* _JOB_: Write out the lines of the data below verbatim, beginning with the line containing "Task: Select the 1W time range" and continuing through the line containing "Switch to the Customers", with both of those lines included.

(Stored data)

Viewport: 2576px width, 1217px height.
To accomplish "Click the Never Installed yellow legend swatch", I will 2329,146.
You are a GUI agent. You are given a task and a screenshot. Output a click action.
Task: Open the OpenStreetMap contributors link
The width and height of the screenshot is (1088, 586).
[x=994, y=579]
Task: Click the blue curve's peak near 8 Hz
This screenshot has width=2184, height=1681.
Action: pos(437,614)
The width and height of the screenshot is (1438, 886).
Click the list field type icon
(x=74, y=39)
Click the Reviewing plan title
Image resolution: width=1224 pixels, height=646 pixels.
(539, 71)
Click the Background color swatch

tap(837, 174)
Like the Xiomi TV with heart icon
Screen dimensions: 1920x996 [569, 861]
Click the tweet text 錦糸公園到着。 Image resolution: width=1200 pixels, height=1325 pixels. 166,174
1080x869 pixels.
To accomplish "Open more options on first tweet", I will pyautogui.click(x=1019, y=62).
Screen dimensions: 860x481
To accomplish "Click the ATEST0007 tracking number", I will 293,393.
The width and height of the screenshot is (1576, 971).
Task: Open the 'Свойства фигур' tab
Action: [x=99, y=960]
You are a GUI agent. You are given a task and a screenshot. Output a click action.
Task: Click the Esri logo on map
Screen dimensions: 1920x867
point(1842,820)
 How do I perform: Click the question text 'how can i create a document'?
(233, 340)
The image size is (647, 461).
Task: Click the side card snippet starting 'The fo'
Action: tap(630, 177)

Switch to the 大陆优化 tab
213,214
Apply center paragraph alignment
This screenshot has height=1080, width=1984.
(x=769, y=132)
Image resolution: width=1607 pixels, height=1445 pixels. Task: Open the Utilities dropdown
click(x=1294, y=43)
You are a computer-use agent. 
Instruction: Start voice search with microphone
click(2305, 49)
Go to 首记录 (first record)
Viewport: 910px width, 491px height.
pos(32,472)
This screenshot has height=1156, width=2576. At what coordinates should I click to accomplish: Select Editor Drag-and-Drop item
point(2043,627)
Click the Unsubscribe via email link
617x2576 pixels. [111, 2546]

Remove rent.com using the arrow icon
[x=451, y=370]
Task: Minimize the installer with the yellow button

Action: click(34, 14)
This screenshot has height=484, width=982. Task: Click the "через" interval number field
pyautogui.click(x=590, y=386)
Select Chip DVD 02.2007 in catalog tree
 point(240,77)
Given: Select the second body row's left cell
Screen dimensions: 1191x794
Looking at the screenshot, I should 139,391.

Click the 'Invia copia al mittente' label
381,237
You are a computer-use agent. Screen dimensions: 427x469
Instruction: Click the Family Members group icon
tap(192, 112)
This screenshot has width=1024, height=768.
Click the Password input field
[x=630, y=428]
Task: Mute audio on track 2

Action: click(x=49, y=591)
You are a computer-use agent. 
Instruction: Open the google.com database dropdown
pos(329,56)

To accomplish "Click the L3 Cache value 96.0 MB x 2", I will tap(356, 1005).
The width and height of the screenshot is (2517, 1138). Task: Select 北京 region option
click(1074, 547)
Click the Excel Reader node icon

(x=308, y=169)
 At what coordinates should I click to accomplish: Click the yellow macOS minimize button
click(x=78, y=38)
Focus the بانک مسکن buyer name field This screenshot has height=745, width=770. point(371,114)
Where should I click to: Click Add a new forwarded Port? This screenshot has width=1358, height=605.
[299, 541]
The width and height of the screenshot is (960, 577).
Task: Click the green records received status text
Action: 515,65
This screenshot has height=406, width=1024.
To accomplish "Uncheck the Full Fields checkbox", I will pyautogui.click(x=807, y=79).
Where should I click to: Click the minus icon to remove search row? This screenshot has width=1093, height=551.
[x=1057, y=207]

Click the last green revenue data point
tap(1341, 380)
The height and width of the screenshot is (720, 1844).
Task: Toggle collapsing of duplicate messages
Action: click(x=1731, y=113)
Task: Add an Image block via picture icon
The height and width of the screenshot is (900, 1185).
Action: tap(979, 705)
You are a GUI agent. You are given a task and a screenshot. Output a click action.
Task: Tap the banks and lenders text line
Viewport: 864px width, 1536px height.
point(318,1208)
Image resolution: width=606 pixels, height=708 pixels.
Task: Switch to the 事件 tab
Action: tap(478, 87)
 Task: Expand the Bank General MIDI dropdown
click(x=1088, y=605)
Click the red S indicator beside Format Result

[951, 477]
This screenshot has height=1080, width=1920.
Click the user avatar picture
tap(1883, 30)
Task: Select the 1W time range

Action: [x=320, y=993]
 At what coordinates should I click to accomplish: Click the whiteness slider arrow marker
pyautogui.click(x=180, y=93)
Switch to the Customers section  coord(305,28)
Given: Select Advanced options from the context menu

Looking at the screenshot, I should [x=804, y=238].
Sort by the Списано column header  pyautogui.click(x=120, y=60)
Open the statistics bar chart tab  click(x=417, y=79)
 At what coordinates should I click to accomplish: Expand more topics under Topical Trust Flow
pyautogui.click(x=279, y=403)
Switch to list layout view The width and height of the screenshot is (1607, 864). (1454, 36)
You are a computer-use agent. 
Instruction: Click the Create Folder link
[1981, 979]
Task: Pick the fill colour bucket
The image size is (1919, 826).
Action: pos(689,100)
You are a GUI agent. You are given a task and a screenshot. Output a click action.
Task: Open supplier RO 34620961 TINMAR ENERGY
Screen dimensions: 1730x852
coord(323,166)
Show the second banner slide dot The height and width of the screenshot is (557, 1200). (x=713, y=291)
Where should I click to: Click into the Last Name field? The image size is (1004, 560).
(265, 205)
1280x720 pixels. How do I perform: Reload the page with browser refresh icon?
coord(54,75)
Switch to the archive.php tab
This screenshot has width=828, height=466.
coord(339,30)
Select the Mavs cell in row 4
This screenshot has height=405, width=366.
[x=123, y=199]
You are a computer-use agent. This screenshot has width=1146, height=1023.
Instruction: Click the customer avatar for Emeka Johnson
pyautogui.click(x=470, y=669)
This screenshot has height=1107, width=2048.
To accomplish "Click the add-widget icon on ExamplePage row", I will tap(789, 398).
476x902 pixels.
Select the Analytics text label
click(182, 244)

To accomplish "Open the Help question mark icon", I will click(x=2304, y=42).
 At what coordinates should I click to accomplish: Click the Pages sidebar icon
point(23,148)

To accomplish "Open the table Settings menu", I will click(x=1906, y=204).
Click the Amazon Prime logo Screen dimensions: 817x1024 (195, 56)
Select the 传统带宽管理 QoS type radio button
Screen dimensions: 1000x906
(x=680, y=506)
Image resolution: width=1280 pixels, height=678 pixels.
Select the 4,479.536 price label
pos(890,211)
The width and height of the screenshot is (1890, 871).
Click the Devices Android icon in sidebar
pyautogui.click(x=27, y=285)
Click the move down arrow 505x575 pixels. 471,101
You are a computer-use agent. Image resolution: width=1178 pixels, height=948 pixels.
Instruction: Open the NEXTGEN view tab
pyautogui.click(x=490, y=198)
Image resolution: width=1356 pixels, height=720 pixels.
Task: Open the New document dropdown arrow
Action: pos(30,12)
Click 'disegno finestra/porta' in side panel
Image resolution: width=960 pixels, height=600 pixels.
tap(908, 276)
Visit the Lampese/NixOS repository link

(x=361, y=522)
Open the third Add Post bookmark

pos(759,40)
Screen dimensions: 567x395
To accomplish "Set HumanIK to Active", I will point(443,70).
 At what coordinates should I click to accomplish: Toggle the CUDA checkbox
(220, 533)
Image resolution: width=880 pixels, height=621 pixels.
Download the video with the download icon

* _RESPONSE_:
Task: Select the 1W time range

Action: [x=320, y=993]
 At what coordinates should I click to accomplish: Click the whiteness slider arrow marker
pyautogui.click(x=180, y=93)
Switch to the Customers section  coord(305,28)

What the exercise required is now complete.